> **TASK TO COMPLETE**:
Could you edit the entries starting at "Task: Open the 디지털에이전시검색 menu" and ending at "Action: click(x=754, y=86)" so that "Save icon" becomes "Save button", with everything else left the same?

> **MATERIALS PROVIDED**:
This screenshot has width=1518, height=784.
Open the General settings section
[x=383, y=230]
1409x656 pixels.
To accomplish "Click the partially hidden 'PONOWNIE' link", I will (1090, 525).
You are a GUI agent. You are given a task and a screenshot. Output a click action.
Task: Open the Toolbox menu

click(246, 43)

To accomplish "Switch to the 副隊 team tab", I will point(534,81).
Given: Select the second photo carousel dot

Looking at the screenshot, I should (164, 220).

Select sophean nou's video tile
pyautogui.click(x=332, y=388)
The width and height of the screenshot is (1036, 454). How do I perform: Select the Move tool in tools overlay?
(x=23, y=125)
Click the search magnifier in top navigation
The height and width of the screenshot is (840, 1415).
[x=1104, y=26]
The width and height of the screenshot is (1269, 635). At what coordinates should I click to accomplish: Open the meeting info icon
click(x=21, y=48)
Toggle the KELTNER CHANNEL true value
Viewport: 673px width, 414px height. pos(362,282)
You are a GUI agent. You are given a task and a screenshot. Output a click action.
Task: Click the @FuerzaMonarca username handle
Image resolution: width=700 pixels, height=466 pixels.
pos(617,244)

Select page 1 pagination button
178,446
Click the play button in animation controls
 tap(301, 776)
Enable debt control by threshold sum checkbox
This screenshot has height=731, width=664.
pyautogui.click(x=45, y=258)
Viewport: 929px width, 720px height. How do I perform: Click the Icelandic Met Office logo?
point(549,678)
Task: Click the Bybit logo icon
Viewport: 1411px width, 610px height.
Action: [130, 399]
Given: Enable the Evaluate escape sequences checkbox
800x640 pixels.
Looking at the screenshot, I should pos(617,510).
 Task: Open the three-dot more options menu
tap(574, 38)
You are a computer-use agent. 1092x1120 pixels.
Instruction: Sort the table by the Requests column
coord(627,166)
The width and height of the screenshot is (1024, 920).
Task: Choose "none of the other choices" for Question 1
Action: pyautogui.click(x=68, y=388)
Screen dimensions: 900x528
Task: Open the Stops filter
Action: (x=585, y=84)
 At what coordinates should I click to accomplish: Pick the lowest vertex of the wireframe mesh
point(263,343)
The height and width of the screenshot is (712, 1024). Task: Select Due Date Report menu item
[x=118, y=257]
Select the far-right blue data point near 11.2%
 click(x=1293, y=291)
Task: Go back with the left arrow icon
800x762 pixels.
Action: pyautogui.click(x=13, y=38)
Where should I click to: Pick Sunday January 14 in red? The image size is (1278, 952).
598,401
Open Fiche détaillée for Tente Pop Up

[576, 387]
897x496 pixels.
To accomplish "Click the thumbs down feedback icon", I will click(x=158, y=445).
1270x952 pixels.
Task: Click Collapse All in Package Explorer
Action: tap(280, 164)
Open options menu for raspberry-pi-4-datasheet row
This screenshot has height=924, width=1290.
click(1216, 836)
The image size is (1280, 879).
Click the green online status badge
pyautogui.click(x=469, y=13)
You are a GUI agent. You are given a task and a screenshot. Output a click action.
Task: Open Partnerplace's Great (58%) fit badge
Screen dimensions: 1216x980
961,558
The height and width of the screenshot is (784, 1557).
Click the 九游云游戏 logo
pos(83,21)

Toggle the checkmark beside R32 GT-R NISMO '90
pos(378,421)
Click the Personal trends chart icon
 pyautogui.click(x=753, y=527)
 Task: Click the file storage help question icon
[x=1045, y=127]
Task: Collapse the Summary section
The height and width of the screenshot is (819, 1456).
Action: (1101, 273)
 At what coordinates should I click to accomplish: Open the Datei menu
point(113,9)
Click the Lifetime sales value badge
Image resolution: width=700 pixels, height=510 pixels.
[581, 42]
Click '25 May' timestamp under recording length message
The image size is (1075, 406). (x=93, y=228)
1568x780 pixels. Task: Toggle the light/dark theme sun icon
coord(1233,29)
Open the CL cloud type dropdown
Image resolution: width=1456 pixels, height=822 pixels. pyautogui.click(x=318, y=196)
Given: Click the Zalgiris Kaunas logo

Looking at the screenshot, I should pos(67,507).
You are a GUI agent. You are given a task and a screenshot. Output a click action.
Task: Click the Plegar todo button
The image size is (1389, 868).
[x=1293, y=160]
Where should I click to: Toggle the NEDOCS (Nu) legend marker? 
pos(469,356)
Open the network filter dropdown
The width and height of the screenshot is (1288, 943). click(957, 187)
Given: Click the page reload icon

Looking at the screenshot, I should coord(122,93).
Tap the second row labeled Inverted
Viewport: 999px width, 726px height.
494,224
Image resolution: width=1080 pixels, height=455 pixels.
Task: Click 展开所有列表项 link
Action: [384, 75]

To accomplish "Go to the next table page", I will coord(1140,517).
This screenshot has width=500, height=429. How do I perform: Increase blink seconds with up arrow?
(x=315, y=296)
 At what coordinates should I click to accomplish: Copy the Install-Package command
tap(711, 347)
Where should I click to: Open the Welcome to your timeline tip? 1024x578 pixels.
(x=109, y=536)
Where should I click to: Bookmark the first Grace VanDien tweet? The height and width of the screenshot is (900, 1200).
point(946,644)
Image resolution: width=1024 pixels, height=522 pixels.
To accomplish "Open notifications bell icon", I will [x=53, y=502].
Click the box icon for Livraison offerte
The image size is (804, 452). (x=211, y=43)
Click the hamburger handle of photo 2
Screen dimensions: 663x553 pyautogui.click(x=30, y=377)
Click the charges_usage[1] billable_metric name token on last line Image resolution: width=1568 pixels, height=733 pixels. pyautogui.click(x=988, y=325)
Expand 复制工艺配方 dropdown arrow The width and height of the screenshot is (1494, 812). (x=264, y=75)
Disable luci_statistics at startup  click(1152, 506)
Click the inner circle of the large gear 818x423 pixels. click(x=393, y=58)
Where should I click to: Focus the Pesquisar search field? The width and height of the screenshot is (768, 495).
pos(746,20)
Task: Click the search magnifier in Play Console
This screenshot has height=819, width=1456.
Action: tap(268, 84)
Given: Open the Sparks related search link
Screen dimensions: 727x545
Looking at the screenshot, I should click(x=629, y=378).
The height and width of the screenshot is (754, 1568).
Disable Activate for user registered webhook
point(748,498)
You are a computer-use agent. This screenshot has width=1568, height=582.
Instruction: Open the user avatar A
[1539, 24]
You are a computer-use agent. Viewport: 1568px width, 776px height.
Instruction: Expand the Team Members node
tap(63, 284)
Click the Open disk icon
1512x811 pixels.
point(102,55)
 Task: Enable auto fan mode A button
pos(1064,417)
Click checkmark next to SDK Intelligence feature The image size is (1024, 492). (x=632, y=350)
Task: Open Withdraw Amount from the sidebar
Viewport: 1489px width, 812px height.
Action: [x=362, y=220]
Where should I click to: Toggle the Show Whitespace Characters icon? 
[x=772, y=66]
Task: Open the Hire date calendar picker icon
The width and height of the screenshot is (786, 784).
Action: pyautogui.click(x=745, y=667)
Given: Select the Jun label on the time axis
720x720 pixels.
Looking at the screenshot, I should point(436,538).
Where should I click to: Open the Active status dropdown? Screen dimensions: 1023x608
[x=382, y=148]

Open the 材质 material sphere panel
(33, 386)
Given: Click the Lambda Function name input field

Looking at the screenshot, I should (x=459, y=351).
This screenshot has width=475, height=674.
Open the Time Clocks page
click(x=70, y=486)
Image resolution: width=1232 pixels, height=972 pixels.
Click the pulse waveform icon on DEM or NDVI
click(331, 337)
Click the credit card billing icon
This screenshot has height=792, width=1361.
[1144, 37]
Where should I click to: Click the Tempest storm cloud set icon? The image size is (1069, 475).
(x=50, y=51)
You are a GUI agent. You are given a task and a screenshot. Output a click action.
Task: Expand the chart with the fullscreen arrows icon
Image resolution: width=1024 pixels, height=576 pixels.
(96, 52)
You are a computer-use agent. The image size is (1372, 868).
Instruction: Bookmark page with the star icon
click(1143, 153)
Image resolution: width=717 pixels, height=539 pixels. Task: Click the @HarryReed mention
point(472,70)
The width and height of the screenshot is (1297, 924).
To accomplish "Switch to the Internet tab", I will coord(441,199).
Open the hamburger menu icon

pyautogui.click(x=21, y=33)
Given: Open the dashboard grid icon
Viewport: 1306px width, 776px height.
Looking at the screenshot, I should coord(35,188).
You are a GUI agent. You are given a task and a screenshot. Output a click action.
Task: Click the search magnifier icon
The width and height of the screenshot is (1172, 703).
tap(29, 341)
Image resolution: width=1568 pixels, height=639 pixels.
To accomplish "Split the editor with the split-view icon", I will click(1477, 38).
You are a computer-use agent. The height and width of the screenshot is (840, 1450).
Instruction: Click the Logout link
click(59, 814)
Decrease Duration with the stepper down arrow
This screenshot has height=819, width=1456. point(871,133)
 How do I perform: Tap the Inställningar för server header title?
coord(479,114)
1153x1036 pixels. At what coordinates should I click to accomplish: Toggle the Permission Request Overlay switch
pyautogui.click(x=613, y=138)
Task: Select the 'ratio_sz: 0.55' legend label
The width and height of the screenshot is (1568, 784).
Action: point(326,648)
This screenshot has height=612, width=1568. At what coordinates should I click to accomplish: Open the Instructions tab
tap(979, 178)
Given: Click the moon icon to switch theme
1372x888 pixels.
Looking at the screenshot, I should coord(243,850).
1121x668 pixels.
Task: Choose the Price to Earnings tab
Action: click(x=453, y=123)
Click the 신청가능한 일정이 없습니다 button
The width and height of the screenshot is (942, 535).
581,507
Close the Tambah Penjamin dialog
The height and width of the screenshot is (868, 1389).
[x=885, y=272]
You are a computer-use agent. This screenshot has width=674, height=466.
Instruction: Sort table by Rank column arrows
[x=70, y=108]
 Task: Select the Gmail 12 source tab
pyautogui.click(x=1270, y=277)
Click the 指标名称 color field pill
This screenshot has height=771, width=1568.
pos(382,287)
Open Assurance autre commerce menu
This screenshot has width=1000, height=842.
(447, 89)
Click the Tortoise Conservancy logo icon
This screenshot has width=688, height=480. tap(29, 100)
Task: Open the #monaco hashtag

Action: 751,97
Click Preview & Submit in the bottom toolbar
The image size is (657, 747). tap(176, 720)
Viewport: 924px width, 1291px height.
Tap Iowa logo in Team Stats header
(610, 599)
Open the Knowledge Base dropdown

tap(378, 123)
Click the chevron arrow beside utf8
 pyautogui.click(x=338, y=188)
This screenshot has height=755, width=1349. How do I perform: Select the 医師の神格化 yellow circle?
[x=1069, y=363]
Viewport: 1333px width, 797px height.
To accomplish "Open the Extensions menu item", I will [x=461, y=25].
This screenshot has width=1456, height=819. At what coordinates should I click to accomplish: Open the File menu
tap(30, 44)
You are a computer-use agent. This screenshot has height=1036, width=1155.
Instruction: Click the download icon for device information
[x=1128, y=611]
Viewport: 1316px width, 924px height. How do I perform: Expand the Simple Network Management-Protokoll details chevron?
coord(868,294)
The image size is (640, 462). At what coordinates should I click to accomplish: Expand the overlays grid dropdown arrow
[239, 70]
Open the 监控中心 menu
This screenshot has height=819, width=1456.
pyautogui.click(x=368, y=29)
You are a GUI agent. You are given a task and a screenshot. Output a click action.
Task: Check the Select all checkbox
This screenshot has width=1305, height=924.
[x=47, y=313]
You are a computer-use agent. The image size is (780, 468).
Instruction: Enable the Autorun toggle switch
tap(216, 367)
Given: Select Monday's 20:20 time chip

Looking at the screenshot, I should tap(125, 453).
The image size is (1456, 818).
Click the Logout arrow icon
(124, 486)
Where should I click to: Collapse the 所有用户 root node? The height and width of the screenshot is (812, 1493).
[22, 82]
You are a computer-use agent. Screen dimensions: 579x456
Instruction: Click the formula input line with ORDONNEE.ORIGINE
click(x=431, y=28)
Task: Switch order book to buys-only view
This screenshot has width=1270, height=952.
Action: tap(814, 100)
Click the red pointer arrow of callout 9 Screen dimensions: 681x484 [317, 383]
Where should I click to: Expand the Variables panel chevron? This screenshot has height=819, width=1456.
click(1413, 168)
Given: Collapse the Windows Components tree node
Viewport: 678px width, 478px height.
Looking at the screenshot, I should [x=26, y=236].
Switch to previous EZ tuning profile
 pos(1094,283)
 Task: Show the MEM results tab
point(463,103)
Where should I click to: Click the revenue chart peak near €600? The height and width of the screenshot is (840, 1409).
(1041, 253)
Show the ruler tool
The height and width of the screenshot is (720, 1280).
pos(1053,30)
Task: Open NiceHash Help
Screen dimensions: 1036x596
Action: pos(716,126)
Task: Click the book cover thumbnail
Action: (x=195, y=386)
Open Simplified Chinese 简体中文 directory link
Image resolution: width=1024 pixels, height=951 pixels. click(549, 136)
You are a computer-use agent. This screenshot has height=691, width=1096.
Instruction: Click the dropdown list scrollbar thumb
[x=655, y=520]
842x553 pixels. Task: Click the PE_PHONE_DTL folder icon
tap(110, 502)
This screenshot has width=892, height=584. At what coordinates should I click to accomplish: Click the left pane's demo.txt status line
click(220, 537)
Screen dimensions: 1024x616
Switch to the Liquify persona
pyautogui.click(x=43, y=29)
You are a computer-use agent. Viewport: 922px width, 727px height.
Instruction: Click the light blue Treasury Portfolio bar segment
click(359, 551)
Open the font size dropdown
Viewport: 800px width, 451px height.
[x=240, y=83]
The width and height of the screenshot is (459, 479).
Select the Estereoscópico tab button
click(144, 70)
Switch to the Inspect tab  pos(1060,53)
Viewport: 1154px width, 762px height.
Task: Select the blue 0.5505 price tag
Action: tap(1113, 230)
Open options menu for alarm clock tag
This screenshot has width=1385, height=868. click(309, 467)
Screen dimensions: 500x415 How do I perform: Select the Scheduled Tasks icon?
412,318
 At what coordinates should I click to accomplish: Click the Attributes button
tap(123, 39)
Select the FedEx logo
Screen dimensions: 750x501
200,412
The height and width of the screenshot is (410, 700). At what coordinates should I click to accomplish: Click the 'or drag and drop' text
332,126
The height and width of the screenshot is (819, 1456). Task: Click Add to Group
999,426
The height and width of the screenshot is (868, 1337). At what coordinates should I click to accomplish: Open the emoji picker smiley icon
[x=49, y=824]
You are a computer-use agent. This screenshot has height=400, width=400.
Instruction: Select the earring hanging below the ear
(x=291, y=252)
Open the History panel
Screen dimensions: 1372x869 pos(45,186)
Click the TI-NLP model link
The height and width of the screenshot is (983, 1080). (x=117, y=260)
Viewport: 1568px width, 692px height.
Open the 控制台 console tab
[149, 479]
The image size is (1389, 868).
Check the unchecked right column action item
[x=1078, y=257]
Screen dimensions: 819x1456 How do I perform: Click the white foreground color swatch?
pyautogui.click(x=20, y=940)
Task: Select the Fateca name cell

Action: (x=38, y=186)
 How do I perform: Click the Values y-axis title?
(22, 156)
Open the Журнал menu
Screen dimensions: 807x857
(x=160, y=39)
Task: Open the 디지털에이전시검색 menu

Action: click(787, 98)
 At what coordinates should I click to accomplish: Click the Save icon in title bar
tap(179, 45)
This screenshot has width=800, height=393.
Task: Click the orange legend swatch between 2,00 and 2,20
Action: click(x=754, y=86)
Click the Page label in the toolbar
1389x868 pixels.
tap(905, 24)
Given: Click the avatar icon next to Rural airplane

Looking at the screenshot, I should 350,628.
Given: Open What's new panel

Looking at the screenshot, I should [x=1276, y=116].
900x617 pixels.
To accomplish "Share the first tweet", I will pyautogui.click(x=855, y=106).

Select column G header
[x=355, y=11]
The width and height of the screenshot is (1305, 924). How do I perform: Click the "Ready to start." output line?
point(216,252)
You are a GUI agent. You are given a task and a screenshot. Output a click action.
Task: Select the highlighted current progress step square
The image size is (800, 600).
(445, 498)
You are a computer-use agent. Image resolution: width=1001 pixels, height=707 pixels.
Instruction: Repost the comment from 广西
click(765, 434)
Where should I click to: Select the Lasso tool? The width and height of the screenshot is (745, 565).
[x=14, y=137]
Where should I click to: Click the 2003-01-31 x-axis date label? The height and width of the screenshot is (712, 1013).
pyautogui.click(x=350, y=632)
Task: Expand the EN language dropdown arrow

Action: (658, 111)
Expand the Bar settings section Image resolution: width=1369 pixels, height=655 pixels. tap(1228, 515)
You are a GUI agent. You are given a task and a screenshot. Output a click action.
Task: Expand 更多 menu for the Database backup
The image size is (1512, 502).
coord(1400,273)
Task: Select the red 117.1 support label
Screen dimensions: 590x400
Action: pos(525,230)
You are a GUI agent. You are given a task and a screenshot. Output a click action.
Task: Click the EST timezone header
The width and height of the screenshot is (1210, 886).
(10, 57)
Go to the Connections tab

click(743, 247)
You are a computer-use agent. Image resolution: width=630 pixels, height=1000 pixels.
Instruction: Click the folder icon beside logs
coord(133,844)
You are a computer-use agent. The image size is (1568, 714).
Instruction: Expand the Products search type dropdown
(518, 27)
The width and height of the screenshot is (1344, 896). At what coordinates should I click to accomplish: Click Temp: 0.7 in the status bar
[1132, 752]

> **TASK OUTPUT**:
Task: Open the 디지털에이전시검색 menu

Action: click(787, 98)
 At what coordinates should I click to accomplish: Click the Save button in title bar
tap(179, 45)
This screenshot has width=800, height=393.
Task: Click the orange legend swatch between 2,00 and 2,20
Action: click(x=754, y=86)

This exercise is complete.